Posts tagged Family.
Father’s Day, eh?
A late father’s day post. Note, this is not easy for me to do and this is going to be a dramatic post. Please bare with me.
So yesterday was father’s day. As usual, I didn’t celebrate it. Just like what I did for the past 18 years of my life. Why? Simply because I didn’t grew up with a father beside me. He doesn’t even there when I was born. Neither during my first birthday, first communion, first day of school, graduations, etc. During my childhood days, especially my birthdays, I always wish that my papa will be with us one day.
One evening, mama was rushing outside while I was busy watching Rosalinda. After a few minutes, mama went back and approached me. She said there’s someone who wants to see me outside. I was a second grader that time so I never knew what’s happening around me.

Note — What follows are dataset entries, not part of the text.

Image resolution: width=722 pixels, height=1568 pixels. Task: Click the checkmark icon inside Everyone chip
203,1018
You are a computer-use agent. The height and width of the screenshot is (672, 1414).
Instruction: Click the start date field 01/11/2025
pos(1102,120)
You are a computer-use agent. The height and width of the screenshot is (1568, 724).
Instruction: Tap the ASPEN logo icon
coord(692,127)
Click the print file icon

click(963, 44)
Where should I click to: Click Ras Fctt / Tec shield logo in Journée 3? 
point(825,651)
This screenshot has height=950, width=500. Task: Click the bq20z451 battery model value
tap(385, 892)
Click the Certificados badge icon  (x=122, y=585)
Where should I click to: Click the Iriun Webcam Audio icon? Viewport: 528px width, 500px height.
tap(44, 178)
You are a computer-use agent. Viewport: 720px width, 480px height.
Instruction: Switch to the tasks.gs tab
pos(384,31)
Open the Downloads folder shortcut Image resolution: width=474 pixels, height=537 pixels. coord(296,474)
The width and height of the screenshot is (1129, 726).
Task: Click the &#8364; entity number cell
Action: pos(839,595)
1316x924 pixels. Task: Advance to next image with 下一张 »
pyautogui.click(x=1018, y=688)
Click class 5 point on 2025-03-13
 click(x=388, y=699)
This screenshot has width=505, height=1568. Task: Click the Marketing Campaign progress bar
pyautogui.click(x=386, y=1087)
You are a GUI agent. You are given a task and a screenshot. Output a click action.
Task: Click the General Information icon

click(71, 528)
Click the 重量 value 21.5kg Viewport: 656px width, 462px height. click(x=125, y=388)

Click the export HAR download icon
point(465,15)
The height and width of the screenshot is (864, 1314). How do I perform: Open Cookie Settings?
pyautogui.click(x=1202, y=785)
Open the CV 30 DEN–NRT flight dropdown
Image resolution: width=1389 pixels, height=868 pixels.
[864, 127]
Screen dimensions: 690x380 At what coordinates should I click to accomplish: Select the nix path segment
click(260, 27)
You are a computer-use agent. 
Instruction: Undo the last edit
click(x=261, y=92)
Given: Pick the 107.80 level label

There was a burger stand in front of our house before and there was a curly mestizo man beside me. He was wearing a cap and a brown jacket and he was staring at me the whole time. Of course, I got scared at first then mama said, “Anak, papa mo oh.” I can’t really remember the exact feeling that I felt that time. But all I know is that I can’t speak well and I am stuttering. I can’t even remember all the stuff that he said and even his face. But I remembered that I kissed his cheek and he gave me a watch with a calculator.
After that moment, I went back to my usual days without him. Of course, I started to miss him more. I even wanted to feel his presence even more. But that night is over.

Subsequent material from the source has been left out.